ELISA（酶联免疫吸附测定，Enzyme-Linked Immunosorbent Assay）是一种广泛应用于实验室和临床的检测技术，主要用于定量或半定量地检测生物样本中特定蛋白质、抗原或抗体的存在与浓度。

该技术的核心原理是基于抗原与抗体的特异性结合。实验通常将已知的抗原或抗体预先固定在固相载体（如微孔板）表面，随后加入待测样本。若样本中含有对应的目标分子，则会发生特异性结合。通过加入酶标记的二抗或底物，利用酶催化底物产生的颜色、荧光或化学发光信号，即可间接测定目标物质的含量，信号强度与目标物质的浓度通常成正比。

根据实验设计的不同，ELISA主要有以下几种常见类型：

• 直接ELISA：将酶直接标记在识别目标抗原的一抗上。
• 间接ELISA：使用未标记的一抗与目标结合，再用酶标记的二抗识别一抗。
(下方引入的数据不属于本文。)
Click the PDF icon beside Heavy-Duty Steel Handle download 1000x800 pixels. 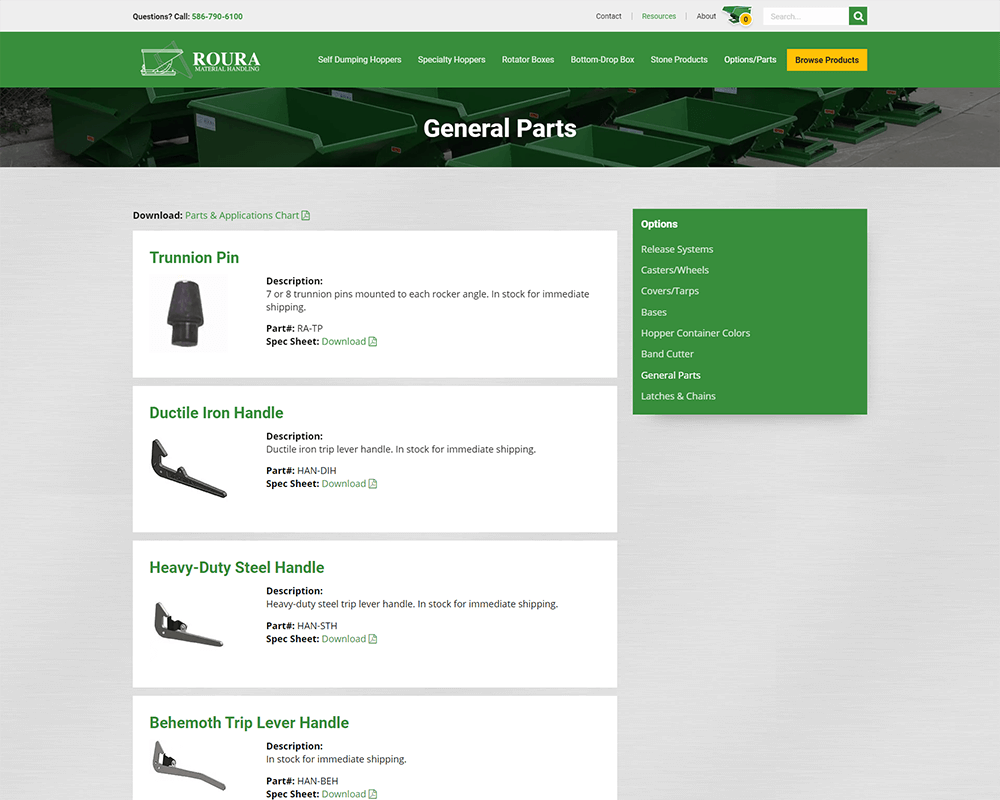pyautogui.click(x=373, y=638)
此法灵敏度通常更高。
• 竞争ELISA：常用于检测小分子抗原。样本中的目标抗原与标记的参考抗原竞争结合有限的抗体，信号强度与样本中目标抗原浓度成反比。
• 夹心ELISA：需要两种针对目标抗原不同表位的抗体，分别作为捕获抗体和检测抗体，特异性强，适用于检测复杂样本中的抗原。
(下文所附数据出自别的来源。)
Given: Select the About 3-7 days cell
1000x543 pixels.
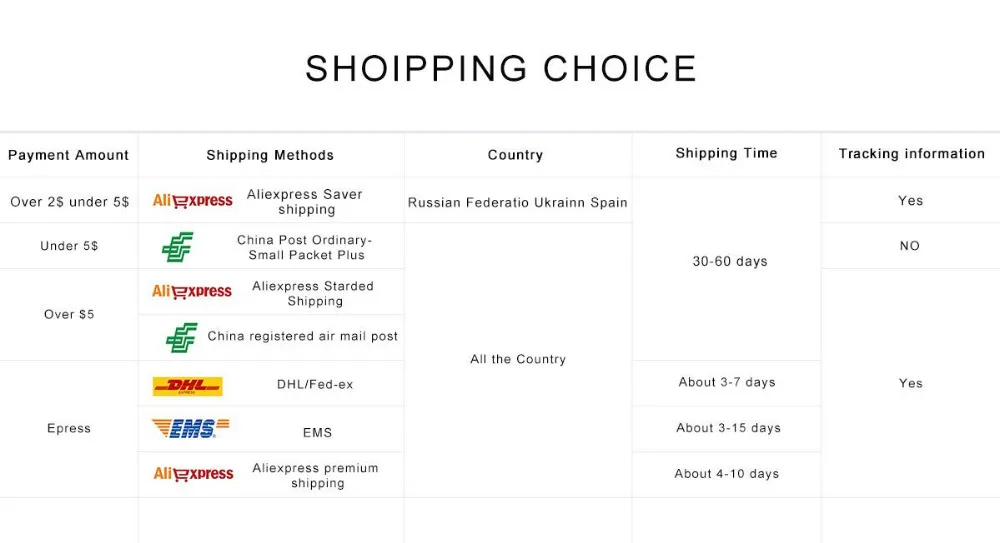Looking at the screenshot, I should 726,382.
ELISA技术因其灵敏度高、特异性好、操作相对简便且可高通量检测，被广泛应用于多个领域：

• 临床诊断：用于检测感染性疾病的病原体抗体或抗原（如HIV、乙型肝炎病毒）、自身免疫性疾病的自身抗体、肿瘤标志物、激素水平等。
• 科学研究：在分子生物学、免疫学、细胞生物学等领域，用于定量分析特定蛋白质的表达水平、抗体效价等。
• 其他领域：如食品安全检测、药物监测等。

一次典型的ELISA实验通常包含以下关键步骤：

1. 包被：将已知的抗原或抗体固定在微孔板孔内。
2. 封闭：使用无关蛋白质（如牛血清白蛋白）封闭未被占据的孔板表面，以减少非特异性吸附。
3. 孵育：加入待测样本或标准品，使目标分子与包被物结合。
4. 洗涤：洗去未结合的物质。
5. 孵育检测抗体：加入酶标记的检测抗体（在间接或夹心法中）。
6. 再次洗涤：洗去未结合的检测抗体。
7. 显色：加入酶促底物溶液，酶催化底物产生可检测信号。
8. 终止与读数：加入终止液停止反应，使用酶标仪测定各孔的光密度值，并根据标准曲线计算待测样本中目标物质的浓度。

ELISA结果的准确性受多种因素影响，包括抗原-抗体反应的质量、试剂的稳定性、实验操作的规范性（特别是洗涤步骤）以及标准曲线的准确性。可能存在假阳性或假阴性结果，需结合临床和其他检测方法进行综合判断。